* _MATERIAL FOR THIS EXERCISE_:
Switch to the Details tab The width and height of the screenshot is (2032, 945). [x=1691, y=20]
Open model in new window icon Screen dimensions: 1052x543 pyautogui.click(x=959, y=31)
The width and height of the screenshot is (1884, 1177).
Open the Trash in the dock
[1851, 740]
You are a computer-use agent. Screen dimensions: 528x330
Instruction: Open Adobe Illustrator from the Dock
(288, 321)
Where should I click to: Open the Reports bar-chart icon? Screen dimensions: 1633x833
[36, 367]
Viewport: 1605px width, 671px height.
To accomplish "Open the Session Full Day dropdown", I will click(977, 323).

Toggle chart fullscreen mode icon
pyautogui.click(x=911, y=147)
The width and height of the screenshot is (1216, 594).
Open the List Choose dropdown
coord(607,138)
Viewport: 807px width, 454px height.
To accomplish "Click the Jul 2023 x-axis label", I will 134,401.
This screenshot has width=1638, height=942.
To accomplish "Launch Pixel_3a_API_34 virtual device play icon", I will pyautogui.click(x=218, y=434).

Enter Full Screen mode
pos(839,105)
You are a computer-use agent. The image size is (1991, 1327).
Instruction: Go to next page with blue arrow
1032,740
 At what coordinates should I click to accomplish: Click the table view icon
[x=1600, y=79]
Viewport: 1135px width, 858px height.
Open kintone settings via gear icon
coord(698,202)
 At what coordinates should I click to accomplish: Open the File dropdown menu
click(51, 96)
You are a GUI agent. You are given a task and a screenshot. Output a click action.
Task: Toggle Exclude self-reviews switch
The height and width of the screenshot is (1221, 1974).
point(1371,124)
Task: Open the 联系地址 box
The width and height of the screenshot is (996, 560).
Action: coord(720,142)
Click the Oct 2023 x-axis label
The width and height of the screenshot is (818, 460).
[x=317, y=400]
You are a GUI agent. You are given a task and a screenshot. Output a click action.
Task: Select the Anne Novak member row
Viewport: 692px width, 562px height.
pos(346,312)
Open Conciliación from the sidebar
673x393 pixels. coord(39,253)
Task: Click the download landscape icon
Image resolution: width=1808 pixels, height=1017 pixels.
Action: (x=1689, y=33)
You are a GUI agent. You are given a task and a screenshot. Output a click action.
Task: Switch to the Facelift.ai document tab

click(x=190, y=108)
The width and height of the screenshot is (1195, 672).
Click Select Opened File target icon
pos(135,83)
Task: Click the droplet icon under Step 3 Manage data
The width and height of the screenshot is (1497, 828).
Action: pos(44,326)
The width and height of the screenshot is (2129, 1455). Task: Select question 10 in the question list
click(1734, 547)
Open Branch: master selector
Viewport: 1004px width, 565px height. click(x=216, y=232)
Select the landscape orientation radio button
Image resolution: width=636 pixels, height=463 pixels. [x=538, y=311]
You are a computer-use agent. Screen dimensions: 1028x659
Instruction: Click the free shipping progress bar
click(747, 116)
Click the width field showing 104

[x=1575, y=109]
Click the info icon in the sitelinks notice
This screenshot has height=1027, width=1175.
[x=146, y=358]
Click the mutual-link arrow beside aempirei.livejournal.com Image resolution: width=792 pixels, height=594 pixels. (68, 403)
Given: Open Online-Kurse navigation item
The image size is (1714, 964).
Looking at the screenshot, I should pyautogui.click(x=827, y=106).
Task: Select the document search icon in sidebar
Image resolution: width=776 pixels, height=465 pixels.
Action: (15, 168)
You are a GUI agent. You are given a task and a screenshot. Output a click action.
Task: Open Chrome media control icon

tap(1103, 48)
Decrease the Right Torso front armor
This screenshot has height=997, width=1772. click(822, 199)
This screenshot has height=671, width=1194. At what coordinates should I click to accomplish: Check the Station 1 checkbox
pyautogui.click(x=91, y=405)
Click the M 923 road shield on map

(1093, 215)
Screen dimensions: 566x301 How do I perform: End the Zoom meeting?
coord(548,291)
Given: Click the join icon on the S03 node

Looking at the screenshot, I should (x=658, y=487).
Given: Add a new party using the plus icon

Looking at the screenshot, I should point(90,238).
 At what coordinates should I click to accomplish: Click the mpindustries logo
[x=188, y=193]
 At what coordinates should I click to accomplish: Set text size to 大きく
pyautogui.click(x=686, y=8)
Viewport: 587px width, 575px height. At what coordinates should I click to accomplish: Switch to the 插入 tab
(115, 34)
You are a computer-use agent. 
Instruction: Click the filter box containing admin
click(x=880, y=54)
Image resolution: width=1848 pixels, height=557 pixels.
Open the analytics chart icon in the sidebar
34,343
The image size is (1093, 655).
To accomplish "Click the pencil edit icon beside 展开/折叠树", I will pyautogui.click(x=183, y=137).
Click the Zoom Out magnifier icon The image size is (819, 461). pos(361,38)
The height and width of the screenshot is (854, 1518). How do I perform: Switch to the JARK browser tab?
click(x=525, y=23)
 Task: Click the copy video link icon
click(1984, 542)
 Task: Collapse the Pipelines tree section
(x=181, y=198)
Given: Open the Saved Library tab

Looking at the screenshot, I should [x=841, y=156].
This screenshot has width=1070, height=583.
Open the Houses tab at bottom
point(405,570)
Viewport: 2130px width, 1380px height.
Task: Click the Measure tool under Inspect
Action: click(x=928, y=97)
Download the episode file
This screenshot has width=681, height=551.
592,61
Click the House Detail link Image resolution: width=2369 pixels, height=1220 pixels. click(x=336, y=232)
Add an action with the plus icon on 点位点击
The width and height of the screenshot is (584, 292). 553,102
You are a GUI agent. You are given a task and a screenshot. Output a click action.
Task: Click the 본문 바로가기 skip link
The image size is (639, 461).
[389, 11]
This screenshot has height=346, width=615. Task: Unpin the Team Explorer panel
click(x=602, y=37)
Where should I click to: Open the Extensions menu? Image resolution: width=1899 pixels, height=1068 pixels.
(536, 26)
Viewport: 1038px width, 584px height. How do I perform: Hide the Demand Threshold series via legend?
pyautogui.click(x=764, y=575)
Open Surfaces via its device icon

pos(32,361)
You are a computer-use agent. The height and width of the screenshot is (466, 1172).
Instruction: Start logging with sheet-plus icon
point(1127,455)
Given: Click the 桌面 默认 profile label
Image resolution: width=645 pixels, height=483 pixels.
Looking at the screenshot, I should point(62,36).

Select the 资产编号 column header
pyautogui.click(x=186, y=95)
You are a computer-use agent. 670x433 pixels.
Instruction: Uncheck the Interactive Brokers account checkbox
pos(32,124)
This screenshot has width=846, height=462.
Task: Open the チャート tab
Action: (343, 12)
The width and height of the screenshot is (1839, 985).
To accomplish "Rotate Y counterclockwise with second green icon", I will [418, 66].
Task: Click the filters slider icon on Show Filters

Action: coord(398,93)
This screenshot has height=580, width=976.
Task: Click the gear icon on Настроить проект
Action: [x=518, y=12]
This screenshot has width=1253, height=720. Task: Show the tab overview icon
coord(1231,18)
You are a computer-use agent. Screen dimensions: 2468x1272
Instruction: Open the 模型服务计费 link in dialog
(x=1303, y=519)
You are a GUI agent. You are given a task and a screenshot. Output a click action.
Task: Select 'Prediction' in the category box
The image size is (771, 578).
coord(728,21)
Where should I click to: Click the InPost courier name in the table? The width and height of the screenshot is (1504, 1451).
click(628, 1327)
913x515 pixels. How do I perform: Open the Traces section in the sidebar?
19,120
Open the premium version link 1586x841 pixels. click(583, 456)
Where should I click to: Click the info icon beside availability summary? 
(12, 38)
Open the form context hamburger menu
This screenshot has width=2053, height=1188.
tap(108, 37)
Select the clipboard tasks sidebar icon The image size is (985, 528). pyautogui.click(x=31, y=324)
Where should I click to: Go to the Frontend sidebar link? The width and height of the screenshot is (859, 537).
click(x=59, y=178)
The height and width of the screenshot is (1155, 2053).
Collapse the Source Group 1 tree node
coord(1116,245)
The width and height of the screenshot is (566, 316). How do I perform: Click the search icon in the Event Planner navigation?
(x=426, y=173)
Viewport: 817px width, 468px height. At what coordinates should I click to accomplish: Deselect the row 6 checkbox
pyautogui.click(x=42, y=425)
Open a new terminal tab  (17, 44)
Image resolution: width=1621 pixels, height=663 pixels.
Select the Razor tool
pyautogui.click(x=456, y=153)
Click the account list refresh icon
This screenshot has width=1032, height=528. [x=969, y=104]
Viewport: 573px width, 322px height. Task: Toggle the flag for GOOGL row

* _EXERCISE GOAL_:
Your answer should be every line from the material above in which the word "label" appears.

* _ANSWER TO THIS TASK_:
To accomplish "Click the Jul 2023 x-axis label", I will 134,401.
Click the Oct 2023 x-axis label
Given: Click the 桌面 默认 profile label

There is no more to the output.